→ Tarefa proposta
Transcreva sem nenhuma alteração tudo o que vai do início dos registros abaixo até a linha que contém "Click the masked", incluindo essa linha.

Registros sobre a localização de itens
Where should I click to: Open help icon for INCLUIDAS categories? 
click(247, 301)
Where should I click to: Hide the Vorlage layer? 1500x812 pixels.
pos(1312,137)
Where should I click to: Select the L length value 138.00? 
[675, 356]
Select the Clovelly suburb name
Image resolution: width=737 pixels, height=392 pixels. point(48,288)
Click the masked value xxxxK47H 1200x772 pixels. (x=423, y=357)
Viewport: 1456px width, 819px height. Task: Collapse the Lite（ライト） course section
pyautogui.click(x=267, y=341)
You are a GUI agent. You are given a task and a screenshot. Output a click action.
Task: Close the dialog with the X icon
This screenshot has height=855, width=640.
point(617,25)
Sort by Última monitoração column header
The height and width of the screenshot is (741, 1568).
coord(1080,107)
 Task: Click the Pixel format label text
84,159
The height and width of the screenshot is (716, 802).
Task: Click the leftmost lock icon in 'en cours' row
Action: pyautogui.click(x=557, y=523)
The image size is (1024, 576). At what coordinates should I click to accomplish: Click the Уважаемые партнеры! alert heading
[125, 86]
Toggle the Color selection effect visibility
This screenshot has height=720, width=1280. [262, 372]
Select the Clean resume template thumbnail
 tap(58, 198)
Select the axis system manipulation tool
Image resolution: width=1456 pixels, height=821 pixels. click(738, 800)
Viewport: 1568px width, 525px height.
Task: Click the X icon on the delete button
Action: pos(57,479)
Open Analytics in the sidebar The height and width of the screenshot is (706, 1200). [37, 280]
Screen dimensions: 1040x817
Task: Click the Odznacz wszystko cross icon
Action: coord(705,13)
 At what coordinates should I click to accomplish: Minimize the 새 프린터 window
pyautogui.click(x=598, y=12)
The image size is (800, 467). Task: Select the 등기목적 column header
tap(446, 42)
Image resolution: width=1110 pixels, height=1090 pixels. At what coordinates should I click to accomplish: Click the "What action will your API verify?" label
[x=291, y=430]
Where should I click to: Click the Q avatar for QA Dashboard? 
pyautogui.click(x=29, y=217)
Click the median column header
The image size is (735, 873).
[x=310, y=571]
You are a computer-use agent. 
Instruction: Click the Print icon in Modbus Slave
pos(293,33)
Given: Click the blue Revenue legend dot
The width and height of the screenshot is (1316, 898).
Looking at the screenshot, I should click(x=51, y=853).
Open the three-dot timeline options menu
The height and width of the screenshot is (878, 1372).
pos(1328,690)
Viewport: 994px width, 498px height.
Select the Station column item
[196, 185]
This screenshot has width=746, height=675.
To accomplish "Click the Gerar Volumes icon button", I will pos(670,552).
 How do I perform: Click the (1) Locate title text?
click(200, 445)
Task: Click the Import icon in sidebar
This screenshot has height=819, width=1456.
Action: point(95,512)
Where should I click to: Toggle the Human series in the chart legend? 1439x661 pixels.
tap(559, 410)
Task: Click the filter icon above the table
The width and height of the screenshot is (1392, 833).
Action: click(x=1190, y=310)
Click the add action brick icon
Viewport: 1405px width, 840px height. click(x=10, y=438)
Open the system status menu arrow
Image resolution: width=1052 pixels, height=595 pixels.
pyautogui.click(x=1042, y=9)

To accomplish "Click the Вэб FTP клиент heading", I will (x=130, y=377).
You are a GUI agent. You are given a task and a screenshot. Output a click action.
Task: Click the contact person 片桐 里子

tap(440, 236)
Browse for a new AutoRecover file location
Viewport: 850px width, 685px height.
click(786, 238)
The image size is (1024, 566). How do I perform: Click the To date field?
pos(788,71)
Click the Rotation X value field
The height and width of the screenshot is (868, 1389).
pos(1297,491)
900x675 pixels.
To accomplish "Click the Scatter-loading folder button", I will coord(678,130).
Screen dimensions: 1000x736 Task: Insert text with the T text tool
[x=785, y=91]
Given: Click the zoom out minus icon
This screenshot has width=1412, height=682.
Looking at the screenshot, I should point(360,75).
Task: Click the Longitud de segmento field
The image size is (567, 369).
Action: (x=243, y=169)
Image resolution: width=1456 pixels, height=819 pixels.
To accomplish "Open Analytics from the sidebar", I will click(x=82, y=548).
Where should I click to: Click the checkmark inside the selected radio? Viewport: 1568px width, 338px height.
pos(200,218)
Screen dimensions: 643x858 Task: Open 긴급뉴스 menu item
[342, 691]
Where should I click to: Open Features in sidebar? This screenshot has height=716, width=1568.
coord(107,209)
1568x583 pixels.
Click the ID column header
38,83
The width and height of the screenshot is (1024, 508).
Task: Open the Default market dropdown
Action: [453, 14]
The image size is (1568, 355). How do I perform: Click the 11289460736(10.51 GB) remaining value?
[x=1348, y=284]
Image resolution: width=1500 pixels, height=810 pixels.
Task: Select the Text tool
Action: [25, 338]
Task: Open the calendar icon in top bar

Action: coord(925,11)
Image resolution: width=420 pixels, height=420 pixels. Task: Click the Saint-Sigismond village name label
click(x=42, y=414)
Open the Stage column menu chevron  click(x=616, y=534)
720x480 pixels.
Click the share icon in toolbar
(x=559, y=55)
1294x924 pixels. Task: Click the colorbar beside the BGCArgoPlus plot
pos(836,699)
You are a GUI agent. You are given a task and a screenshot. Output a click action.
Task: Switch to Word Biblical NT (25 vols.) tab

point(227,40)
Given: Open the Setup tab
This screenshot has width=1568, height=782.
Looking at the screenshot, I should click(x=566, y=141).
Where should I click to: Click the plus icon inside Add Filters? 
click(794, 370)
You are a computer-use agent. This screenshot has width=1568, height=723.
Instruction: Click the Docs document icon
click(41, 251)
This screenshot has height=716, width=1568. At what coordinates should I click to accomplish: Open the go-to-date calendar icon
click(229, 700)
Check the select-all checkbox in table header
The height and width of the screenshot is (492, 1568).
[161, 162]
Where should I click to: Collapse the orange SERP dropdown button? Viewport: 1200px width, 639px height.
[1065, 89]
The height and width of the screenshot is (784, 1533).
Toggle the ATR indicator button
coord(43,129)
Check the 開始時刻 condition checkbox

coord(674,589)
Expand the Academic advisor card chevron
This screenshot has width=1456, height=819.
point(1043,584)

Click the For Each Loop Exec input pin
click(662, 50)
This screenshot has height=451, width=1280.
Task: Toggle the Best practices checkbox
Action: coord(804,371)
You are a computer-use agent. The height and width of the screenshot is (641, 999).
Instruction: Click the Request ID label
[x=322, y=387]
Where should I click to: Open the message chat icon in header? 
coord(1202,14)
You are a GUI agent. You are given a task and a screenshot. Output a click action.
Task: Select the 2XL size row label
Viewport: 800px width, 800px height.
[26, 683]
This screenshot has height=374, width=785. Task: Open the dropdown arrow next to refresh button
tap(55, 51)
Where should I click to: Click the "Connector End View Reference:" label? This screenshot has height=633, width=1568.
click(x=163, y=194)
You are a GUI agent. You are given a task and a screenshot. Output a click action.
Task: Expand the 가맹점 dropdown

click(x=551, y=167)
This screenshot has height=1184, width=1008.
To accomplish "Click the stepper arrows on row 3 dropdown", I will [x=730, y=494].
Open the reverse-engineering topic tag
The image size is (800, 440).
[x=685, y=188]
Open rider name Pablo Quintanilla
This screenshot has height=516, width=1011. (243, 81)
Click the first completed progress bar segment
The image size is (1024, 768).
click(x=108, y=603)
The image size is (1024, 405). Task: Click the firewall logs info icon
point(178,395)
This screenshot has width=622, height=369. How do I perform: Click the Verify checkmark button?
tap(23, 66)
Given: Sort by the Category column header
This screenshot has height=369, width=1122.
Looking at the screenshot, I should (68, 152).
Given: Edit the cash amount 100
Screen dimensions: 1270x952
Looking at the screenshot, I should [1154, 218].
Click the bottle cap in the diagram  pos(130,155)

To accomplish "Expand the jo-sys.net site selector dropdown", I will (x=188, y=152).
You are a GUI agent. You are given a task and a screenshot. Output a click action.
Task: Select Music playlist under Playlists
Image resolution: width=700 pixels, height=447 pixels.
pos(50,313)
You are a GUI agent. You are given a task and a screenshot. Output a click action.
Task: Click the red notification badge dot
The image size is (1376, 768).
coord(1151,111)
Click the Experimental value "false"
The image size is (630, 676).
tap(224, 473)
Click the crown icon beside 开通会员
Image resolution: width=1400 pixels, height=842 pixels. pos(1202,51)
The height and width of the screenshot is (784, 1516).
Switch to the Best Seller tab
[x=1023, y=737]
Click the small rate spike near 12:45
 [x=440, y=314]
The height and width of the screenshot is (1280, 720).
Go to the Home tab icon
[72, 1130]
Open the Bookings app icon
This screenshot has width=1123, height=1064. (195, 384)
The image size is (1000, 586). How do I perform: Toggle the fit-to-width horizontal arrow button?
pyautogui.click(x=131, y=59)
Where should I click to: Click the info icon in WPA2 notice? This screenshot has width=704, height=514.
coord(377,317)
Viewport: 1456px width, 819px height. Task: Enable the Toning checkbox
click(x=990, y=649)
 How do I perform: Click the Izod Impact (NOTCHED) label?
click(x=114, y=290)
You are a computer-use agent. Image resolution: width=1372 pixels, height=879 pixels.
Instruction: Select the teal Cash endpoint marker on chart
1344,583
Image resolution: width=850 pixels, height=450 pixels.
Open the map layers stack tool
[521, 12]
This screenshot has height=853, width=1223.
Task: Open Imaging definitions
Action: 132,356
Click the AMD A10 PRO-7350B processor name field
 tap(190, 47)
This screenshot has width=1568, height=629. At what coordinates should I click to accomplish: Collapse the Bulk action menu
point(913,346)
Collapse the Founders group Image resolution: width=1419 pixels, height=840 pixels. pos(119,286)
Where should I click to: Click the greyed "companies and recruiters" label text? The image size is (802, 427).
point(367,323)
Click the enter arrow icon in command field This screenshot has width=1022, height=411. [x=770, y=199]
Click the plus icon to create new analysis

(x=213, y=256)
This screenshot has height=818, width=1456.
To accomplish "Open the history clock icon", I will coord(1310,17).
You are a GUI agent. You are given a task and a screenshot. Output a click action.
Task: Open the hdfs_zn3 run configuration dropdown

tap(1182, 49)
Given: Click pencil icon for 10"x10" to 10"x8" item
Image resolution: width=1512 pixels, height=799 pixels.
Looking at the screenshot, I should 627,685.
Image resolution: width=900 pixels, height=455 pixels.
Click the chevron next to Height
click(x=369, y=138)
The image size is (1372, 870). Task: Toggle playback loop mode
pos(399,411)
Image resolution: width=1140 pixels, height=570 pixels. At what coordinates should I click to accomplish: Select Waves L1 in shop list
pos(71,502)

→ Resposta completa
Where should I click to: Open help icon for INCLUIDAS categories? 
click(247, 301)
Where should I click to: Hide the Vorlage layer? 1500x812 pixels.
pos(1312,137)
Where should I click to: Select the L length value 138.00? 
[675, 356]
Select the Clovelly suburb name
Image resolution: width=737 pixels, height=392 pixels. point(48,288)
Click the masked value xxxxK47H 1200x772 pixels. (x=423, y=357)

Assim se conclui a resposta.